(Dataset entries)

*** Block opens ***

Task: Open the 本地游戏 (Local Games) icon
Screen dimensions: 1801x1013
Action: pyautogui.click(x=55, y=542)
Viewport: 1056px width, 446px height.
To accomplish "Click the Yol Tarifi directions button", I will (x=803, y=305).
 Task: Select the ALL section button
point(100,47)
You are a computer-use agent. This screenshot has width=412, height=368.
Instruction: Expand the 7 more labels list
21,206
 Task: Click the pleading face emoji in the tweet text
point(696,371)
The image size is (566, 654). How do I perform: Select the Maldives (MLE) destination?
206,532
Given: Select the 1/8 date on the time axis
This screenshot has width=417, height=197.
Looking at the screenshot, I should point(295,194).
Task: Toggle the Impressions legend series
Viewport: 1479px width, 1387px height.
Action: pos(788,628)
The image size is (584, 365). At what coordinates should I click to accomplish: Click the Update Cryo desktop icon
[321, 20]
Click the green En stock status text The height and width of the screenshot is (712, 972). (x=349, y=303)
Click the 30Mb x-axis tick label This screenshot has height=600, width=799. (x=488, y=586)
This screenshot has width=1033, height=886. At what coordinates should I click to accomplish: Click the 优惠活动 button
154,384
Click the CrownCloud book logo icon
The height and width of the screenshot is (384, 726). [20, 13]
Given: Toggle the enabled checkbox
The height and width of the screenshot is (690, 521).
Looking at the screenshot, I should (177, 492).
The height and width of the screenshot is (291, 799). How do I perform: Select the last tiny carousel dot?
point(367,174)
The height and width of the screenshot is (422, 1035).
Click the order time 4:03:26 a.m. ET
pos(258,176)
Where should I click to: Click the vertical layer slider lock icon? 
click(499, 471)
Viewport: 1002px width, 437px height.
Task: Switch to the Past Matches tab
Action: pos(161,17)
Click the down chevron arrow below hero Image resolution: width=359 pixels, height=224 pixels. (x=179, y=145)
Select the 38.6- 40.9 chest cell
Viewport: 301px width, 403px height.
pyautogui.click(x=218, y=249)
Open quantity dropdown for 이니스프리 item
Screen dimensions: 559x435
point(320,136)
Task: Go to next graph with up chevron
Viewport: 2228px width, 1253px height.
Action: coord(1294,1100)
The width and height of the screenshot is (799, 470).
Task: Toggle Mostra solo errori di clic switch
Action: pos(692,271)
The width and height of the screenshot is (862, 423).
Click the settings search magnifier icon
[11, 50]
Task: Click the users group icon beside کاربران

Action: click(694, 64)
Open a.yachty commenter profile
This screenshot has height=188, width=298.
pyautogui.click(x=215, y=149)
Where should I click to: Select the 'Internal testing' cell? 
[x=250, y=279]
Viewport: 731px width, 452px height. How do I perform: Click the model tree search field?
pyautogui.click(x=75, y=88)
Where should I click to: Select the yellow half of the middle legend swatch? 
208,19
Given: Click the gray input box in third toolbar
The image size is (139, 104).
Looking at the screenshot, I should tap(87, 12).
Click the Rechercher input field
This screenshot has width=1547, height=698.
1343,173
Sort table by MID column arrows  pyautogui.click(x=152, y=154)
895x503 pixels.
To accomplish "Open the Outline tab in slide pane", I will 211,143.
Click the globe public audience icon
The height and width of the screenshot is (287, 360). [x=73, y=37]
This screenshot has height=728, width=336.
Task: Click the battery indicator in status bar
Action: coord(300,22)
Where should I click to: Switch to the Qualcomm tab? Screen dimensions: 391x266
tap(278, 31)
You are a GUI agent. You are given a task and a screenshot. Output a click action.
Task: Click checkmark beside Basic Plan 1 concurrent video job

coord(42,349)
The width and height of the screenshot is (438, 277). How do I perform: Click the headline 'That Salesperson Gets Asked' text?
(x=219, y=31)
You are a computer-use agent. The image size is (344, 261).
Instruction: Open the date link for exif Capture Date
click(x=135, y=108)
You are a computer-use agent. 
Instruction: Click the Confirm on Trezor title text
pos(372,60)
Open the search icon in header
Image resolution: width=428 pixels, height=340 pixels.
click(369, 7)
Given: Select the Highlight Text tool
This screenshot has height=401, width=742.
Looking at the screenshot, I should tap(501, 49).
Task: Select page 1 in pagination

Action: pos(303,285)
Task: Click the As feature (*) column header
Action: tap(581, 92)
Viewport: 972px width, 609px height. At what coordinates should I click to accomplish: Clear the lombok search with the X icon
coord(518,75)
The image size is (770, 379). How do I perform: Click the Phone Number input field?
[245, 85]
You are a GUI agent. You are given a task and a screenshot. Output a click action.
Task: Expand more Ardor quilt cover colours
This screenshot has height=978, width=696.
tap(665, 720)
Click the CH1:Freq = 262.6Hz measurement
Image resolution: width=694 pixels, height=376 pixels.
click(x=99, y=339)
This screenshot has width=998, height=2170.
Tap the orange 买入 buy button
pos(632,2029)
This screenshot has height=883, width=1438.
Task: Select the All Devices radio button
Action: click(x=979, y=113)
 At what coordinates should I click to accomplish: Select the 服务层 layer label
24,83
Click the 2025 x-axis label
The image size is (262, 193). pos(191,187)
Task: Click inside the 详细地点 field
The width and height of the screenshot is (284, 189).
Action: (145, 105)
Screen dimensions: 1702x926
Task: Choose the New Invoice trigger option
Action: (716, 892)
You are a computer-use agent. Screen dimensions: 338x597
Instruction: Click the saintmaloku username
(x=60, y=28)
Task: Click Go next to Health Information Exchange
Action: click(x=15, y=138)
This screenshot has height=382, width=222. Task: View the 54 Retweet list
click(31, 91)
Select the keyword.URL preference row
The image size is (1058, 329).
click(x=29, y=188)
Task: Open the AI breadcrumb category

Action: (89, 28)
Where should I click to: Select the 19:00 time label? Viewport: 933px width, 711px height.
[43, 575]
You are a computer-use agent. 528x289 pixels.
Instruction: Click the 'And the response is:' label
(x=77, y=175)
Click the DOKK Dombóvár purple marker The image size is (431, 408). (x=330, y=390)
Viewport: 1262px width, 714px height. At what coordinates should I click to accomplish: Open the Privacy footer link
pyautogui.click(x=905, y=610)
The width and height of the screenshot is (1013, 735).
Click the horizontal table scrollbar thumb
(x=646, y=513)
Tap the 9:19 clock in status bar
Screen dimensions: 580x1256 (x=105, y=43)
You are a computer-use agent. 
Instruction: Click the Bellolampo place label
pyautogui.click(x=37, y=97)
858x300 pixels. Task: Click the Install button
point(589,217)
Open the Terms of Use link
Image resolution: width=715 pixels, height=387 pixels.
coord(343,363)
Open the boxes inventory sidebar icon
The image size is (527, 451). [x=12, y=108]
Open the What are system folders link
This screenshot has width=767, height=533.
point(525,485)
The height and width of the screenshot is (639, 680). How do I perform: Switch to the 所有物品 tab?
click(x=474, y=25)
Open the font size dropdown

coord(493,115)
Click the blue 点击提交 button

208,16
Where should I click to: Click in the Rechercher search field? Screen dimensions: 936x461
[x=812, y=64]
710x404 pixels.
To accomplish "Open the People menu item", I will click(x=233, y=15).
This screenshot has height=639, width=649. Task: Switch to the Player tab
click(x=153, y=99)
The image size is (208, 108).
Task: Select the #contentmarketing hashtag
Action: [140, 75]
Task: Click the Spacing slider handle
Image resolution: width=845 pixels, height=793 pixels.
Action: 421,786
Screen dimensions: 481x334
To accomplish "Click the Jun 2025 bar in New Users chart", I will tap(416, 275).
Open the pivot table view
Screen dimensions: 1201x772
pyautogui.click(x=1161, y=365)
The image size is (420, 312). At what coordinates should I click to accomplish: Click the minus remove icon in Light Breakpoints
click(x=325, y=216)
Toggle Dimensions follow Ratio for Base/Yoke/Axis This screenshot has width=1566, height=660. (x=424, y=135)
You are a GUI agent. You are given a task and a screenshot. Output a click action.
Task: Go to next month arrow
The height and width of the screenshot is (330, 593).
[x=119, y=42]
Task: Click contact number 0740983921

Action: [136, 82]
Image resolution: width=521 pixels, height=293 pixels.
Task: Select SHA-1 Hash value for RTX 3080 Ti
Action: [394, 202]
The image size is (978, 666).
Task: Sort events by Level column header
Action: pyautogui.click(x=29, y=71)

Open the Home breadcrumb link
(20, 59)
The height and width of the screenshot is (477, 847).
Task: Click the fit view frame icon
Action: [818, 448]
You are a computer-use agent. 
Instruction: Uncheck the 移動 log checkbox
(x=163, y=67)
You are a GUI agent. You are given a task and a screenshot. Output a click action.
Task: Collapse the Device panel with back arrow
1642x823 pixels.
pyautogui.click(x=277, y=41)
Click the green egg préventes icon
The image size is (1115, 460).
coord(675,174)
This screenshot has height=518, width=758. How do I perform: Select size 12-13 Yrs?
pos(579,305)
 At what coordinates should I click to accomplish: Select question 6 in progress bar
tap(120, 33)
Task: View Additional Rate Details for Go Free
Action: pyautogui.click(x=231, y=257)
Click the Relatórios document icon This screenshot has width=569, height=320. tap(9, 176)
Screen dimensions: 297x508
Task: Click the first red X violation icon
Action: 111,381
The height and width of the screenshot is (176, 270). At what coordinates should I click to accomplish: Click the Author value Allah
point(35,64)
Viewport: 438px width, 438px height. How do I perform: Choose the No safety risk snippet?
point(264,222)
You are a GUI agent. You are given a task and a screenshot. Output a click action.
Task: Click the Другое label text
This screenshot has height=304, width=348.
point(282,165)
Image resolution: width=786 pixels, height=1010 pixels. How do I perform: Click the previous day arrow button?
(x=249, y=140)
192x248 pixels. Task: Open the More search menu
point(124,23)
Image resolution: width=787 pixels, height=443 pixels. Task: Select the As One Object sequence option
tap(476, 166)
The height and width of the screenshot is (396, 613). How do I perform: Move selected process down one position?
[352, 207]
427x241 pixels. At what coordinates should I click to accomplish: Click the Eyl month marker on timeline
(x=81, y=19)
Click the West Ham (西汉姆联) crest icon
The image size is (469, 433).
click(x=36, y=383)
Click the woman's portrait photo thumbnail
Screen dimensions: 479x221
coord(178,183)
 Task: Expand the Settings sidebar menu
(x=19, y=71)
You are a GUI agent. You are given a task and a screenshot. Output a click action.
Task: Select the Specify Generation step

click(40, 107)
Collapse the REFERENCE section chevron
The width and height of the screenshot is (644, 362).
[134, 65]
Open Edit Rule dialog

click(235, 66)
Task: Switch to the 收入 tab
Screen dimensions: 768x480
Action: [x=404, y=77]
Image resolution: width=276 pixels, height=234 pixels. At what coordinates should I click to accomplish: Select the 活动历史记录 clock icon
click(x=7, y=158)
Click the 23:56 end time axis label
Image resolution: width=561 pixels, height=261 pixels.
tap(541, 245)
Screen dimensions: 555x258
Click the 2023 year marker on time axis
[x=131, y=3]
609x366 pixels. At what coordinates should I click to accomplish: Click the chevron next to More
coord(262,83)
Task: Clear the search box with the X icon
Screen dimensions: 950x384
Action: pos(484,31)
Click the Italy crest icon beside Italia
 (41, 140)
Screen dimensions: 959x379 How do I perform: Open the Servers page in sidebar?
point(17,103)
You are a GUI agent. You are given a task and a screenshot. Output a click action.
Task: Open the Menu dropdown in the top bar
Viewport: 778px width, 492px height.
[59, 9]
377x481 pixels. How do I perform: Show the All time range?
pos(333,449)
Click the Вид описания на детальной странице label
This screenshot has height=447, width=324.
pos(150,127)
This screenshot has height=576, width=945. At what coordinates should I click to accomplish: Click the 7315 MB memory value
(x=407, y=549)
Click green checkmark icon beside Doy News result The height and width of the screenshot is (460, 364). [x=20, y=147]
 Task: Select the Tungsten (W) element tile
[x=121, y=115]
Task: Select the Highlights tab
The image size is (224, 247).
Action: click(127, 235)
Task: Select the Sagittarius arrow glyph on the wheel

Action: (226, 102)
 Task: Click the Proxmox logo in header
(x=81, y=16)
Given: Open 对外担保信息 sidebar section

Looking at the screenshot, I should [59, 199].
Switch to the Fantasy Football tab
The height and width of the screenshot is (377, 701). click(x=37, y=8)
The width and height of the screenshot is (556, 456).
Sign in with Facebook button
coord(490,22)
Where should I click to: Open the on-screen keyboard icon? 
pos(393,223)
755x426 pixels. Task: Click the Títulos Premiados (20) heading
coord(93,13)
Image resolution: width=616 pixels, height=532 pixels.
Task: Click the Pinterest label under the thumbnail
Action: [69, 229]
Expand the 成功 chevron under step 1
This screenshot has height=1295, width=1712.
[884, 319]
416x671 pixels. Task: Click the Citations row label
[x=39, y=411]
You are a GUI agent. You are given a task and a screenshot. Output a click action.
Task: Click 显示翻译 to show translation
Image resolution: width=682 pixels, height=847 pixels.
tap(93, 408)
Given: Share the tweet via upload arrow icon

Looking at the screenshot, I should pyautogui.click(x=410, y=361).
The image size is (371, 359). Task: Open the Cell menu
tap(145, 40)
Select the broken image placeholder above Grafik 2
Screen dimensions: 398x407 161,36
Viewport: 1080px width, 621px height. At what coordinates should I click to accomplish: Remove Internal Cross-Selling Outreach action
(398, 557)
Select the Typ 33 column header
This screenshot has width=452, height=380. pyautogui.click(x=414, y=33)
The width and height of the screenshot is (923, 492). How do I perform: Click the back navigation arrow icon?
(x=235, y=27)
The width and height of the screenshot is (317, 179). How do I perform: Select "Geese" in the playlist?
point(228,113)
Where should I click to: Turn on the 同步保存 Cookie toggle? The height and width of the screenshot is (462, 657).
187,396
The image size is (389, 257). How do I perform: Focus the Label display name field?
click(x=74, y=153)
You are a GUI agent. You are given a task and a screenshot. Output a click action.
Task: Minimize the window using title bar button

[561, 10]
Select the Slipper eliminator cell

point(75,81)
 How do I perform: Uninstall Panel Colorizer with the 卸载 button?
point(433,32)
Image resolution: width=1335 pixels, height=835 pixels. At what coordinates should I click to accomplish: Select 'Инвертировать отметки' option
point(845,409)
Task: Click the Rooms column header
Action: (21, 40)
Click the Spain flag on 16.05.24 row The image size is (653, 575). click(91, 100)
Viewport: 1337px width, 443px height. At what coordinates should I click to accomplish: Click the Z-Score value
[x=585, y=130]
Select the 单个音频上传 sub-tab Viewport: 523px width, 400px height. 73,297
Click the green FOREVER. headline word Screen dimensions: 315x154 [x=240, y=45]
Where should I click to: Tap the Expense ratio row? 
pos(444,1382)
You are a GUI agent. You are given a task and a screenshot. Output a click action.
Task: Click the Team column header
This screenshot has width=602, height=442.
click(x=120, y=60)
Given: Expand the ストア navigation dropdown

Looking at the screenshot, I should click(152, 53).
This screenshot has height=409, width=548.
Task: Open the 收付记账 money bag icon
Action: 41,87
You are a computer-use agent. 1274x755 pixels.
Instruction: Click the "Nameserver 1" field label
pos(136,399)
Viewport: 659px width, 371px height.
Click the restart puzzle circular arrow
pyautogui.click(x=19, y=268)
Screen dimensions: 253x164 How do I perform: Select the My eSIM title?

*** Block closes ***

> THE TASK
Write out only the lines that run from the line containing "Given: Select the Highlight Text tool" through the line containing "This screenshot has width=998, height=2170.", both included, exactly as they appear above.

> PROBLEM SOLUTION
Given: Select the Highlight Text tool
This screenshot has height=401, width=742.
Looking at the screenshot, I should tap(501, 49).
Task: Select page 1 in pagination

Action: pos(303,285)
Task: Click the As feature (*) column header
Action: tap(581, 92)
Viewport: 972px width, 609px height. At what coordinates should I click to accomplish: Clear the lombok search with the X icon
coord(518,75)
The image size is (770, 379). How do I perform: Click the Phone Number input field?
[245, 85]
You are a GUI agent. You are given a task and a screenshot. Output a click action.
Task: Expand more Ardor quilt cover colours
This screenshot has height=978, width=696.
tap(665, 720)
Click the CH1:Freq = 262.6Hz measurement
Image resolution: width=694 pixels, height=376 pixels.
click(x=99, y=339)
This screenshot has width=998, height=2170.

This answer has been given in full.